Show every line below where "scrollbar" can be found.

Collection entries
-*-*-

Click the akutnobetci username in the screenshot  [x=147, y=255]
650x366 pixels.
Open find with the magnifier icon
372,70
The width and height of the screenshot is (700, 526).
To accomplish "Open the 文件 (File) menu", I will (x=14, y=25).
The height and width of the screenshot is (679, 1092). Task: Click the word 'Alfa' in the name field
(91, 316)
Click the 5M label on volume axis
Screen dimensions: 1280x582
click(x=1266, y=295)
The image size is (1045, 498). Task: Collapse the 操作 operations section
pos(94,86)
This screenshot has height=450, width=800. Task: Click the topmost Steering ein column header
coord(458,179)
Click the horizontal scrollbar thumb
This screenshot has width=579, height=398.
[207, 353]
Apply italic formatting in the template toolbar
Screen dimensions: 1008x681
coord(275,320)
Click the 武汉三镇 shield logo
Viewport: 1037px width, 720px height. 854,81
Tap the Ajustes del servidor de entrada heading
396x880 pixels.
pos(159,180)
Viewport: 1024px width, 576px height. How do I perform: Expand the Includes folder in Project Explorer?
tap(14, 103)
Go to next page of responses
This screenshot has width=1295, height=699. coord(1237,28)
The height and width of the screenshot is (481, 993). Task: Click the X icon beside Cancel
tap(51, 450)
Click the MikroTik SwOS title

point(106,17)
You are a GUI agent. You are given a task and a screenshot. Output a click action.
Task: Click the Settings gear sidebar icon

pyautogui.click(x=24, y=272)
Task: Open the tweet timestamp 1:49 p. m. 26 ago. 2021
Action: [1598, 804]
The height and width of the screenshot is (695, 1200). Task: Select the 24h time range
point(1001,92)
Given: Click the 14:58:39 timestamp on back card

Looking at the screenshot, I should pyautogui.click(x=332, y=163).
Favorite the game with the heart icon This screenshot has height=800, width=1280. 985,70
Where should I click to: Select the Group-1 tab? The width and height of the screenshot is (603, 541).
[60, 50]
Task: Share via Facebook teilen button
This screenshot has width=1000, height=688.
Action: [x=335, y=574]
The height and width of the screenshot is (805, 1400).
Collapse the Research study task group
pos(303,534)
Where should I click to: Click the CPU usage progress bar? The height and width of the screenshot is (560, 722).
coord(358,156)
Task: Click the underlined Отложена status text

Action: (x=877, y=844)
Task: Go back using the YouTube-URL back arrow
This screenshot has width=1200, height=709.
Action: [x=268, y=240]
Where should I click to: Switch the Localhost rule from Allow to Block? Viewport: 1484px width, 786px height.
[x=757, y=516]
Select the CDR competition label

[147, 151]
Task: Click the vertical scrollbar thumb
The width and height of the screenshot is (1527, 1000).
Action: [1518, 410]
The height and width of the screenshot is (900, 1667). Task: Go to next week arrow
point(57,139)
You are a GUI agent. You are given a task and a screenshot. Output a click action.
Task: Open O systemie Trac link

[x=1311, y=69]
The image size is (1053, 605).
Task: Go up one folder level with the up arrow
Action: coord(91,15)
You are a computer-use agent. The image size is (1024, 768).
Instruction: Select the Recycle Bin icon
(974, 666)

-*-*-

RESPONSE FOR THIS EXERCISE:
Click the horizontal scrollbar thumb
Task: Click the vertical scrollbar thumb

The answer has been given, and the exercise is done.